[ClusterLabs] Informing RAs about recovery: failed resource recovery, or any start-stop cycle?

Tue Jun 7 16:11:19 CEST 2016

Ken Gaillot <kgaillot at redhat.com> wrote:
> On 06/06/2016 05:45 PM, Adam Spiers wrote:
> > Adam Spiers <aspiers at suse.com> wrote:
> >> Andrew Beekhof <abeekhof at redhat.com> wrote:
> >>> On Tue, Jun 7, 2016 at 8:29 AM, Adam Spiers <aspiers at suse.com> wrote:
> >>>> Ken Gaillot <kgaillot at redhat.com> wrote:
> >>>>> My main question is how useful would it actually be in the proposed use
> >>>>> cases. Considering the possibility that the expected start might never
> >>>>> happen (or fail), can an RA really do anything different if
> >>>>> start_expected=true?
> >>>>
> >>>> That's the wrong question :-)
> >>>>
> >>>>> If the use case is there, I have no problem with
> >>>>> adding it, but I want to make sure it's worthwhile.
> >>>>
> >>>> The use case which started this whole thread is for
> >>>> start_expected=false, not start_expected=true.
> >>>
> >>> Isn't this just two sides of the same coin?
> >>> If you're not doing the same thing for both cases, then you're just
> >>> reversing the order of the clauses.
> >>
> >> No, because the stated concern about unreliable expectations
> >> ("Considering the possibility that the expected start might never
> >> happen (or fail)") was regarding start_expected=true, and that's the
> >> side of the coin we don't care about, so it doesn't matter if it's
> >> unreliable.
> > 
> > BTW, if the expected start happens but fails, then Pacemaker will just
> > keep repeating until migration-threshold is hit, at which point it
> > will call the RA 'stop' action finally with start_expected=false.
> > So that's of no concern.
> 
> To clarify, that's configurable, via start-failure-is-fatal and on-fail

Sure.

> > Maybe your point was that if the expected start never happens (so
> > never even gets a chance to fail), we still want to do a nova
> > service-disable?
> 
> That is a good question, which might mean it should be done on every
> stop -- or could that cause problems (besides delays)?

No, the whole point of adding this feature is to avoid a
service-disable on every stop, and instead only do it on the final
stop.  If there are corner cases where we never reach the final stop,
that's not a disaster because nova will eventually figure it out and
do the right thing when the server-agent connection times out.

_Set problem:_
Continue the mailing-list thread on informing resource agents about recovery from the point where it stops.

_Entries provided:_
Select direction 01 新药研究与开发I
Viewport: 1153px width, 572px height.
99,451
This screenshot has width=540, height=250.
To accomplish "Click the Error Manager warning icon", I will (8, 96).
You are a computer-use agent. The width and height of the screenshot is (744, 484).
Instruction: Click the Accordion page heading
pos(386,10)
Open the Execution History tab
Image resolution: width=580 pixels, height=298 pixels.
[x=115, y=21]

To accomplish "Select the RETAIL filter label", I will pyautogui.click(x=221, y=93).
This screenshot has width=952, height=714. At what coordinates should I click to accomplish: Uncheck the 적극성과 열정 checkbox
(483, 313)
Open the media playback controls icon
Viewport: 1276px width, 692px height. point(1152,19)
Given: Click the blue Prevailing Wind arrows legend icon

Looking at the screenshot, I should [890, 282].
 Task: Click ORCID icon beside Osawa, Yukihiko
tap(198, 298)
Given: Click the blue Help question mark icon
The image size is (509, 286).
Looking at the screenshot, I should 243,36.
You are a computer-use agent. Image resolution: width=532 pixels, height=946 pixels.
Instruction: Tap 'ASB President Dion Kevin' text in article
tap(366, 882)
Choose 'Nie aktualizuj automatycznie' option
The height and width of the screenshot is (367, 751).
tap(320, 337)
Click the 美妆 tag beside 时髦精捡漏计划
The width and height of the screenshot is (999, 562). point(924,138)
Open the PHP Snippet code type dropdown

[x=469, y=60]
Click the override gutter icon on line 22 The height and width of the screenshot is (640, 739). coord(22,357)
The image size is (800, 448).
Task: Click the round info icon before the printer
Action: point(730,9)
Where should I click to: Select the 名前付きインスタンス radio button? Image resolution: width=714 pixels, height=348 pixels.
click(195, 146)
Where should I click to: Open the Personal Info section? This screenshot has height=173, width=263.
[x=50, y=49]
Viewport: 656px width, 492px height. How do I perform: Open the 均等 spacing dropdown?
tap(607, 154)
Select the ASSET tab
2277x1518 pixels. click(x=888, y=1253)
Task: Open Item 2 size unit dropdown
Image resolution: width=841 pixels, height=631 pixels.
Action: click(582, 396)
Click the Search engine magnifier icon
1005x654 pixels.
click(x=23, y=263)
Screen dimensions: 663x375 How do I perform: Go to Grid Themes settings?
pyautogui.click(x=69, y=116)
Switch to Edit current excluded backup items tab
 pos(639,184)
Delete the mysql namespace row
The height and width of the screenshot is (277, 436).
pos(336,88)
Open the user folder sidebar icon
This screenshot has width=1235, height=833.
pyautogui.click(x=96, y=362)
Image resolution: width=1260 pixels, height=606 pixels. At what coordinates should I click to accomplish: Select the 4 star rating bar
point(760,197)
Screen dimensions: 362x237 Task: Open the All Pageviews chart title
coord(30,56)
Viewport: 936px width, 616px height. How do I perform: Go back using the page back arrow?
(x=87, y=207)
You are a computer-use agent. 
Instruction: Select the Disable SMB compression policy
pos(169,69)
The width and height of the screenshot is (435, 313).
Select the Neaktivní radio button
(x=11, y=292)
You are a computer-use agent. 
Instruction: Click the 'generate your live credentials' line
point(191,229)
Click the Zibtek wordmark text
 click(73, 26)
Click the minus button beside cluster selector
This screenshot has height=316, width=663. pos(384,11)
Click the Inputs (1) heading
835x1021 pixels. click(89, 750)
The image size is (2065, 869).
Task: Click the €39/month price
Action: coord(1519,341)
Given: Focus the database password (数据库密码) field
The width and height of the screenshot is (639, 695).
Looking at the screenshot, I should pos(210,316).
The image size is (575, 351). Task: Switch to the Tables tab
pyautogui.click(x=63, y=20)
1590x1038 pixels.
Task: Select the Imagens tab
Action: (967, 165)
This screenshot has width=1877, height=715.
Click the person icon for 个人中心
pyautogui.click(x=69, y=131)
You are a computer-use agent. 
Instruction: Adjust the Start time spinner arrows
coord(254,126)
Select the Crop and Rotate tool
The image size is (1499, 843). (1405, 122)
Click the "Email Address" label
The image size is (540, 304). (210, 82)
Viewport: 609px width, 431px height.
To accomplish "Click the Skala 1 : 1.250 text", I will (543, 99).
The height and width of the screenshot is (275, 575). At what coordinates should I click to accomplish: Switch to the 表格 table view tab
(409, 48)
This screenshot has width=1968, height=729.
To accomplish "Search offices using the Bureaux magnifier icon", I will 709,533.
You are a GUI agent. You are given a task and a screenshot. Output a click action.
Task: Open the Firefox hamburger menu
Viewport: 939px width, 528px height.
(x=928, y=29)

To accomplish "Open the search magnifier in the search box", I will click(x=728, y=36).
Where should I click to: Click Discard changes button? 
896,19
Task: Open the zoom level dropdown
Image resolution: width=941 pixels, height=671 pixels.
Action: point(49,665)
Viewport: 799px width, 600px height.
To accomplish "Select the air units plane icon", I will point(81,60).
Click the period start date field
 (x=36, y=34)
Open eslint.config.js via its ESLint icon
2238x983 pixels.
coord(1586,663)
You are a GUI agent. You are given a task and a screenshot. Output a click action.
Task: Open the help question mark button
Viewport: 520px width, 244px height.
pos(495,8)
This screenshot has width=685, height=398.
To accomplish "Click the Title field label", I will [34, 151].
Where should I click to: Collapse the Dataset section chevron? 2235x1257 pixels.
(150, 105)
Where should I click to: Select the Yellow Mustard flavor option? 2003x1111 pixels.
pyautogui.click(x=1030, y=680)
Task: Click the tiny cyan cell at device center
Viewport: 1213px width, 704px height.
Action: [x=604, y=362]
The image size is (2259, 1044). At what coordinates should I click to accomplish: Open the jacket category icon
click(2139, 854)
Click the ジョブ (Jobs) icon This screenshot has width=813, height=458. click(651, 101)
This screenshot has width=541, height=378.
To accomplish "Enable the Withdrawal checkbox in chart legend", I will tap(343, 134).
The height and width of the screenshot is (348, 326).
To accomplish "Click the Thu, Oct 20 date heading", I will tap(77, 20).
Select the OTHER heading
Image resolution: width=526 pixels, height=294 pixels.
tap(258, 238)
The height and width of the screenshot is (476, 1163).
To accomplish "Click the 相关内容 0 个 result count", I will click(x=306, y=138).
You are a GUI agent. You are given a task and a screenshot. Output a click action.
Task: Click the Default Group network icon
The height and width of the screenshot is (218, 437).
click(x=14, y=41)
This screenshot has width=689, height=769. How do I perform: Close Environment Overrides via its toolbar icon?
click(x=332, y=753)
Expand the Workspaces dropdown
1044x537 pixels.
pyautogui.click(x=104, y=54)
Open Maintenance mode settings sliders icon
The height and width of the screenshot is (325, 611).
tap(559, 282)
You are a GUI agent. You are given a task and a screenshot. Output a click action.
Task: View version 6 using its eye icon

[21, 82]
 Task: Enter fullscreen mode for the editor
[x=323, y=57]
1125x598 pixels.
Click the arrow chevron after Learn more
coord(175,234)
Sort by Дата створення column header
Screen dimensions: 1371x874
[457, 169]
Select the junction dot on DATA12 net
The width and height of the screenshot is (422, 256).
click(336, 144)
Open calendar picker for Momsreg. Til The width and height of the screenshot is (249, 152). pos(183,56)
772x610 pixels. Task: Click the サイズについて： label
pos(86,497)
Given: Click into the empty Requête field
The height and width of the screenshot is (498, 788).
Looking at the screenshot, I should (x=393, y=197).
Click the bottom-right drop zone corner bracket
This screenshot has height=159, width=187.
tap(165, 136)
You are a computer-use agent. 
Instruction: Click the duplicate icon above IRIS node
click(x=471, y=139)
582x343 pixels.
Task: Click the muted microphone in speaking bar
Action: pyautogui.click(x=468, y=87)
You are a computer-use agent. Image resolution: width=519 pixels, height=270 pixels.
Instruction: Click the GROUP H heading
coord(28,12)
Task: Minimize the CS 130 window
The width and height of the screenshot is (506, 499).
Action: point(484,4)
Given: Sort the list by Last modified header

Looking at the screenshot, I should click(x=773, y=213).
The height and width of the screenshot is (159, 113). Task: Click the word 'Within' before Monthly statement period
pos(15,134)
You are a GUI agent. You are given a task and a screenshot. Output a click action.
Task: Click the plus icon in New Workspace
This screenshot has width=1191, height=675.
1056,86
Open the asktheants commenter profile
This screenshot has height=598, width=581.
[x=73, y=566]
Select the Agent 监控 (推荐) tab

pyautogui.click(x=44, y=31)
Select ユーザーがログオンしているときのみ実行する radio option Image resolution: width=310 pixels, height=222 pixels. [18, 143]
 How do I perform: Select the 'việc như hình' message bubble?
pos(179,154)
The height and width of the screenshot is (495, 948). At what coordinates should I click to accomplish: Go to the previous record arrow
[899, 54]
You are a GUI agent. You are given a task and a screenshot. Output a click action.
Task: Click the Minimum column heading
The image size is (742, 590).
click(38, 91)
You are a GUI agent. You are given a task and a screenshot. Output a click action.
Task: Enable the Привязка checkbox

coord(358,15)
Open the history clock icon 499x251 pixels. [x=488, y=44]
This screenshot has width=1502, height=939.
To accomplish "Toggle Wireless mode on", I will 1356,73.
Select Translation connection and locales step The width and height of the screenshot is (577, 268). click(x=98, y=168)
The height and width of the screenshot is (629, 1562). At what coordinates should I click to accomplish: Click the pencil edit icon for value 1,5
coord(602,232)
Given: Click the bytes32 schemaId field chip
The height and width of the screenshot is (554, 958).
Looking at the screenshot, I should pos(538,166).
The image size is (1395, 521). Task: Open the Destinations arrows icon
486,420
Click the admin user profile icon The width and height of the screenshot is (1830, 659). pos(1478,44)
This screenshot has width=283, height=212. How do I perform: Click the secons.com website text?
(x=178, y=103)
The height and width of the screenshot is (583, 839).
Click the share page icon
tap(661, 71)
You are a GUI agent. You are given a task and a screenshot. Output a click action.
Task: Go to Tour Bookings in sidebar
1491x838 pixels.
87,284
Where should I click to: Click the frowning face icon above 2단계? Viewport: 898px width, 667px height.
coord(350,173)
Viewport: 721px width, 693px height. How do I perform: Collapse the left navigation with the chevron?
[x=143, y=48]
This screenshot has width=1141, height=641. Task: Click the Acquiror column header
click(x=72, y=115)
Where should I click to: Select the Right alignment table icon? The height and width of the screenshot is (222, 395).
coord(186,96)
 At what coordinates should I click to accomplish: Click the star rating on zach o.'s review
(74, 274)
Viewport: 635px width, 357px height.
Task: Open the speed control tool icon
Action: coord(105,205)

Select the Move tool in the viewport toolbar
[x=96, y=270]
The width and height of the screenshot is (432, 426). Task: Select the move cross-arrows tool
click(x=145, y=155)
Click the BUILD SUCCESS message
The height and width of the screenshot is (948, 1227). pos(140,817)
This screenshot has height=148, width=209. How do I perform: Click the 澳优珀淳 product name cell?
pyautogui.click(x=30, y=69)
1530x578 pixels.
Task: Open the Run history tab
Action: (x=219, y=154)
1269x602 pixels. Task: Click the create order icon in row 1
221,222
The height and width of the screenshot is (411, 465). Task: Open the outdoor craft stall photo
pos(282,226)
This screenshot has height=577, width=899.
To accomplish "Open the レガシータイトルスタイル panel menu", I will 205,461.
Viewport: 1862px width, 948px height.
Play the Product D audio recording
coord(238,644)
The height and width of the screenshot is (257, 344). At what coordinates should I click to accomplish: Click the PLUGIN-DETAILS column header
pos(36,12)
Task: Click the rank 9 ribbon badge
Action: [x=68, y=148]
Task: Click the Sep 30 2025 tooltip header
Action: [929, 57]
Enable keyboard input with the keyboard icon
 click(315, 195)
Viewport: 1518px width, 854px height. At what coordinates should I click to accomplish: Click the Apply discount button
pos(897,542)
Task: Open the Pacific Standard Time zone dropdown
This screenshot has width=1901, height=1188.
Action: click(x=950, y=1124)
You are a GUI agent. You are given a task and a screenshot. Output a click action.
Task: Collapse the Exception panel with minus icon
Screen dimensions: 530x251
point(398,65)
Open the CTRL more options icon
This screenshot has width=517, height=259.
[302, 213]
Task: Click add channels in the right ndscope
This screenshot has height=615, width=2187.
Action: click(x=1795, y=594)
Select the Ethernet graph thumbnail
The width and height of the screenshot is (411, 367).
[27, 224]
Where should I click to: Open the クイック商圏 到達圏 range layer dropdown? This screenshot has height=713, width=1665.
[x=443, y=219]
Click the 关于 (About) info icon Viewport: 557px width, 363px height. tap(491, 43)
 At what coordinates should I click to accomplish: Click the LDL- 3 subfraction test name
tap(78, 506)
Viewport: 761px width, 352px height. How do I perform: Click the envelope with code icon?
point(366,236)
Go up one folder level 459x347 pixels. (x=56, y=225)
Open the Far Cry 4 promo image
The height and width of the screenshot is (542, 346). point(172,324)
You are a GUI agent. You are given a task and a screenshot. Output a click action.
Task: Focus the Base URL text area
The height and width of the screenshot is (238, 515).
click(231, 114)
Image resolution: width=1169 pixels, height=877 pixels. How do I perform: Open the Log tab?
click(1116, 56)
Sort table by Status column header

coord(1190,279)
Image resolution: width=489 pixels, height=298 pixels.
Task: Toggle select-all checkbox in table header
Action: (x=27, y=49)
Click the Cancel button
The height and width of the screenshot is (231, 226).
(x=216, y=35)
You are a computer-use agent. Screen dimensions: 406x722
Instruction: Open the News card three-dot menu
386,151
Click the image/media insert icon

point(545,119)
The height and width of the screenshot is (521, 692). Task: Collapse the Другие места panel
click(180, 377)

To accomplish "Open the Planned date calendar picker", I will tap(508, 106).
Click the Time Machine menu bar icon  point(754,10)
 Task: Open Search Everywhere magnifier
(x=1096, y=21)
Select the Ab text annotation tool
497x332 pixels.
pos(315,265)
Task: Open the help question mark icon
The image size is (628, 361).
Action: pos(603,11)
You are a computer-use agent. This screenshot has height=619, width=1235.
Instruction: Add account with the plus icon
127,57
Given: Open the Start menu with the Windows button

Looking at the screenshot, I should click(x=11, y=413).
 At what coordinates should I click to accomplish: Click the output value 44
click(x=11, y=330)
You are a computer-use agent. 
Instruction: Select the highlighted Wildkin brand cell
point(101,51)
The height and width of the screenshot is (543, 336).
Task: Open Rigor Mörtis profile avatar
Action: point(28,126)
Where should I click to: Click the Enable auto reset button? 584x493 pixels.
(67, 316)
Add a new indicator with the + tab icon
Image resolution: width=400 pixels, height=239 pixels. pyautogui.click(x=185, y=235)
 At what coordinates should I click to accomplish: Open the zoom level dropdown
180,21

_Output of the task:_
> Another aspect of this is that the proposed feature could only look at a
> single transition. What if stop is called with start_expected=false, but
> then Pacemaker is able to start the service on the same node in the next
> transition immediately afterward? Would having called service-disable
> cause problems for that start?

We would also need to ensure that service-enable is called on start
when necessary.  Perhaps we could track the enable/disable state in a
local temporary file, and if the file indicates that we've previously
done service-disable, we know to run service-enable on start.  This
would avoid calling service-enable on every single start.

> > Yes that would be nice, but this proposal was never intended to
> > address that.  I guess we'd need an entirely different mechanism in
> > Pacemaker for that.  But let's not allow perfection to become the
> > enemy of the good ;-)
> 
> The ultimate concern is that this will encourage people to write RAs
> that leave services in a dangerous state after stop is called.

I don't see why it would.  The new feature will be obscure enough that
noone would be able to use it without reading the corresponding
documentation first anyway.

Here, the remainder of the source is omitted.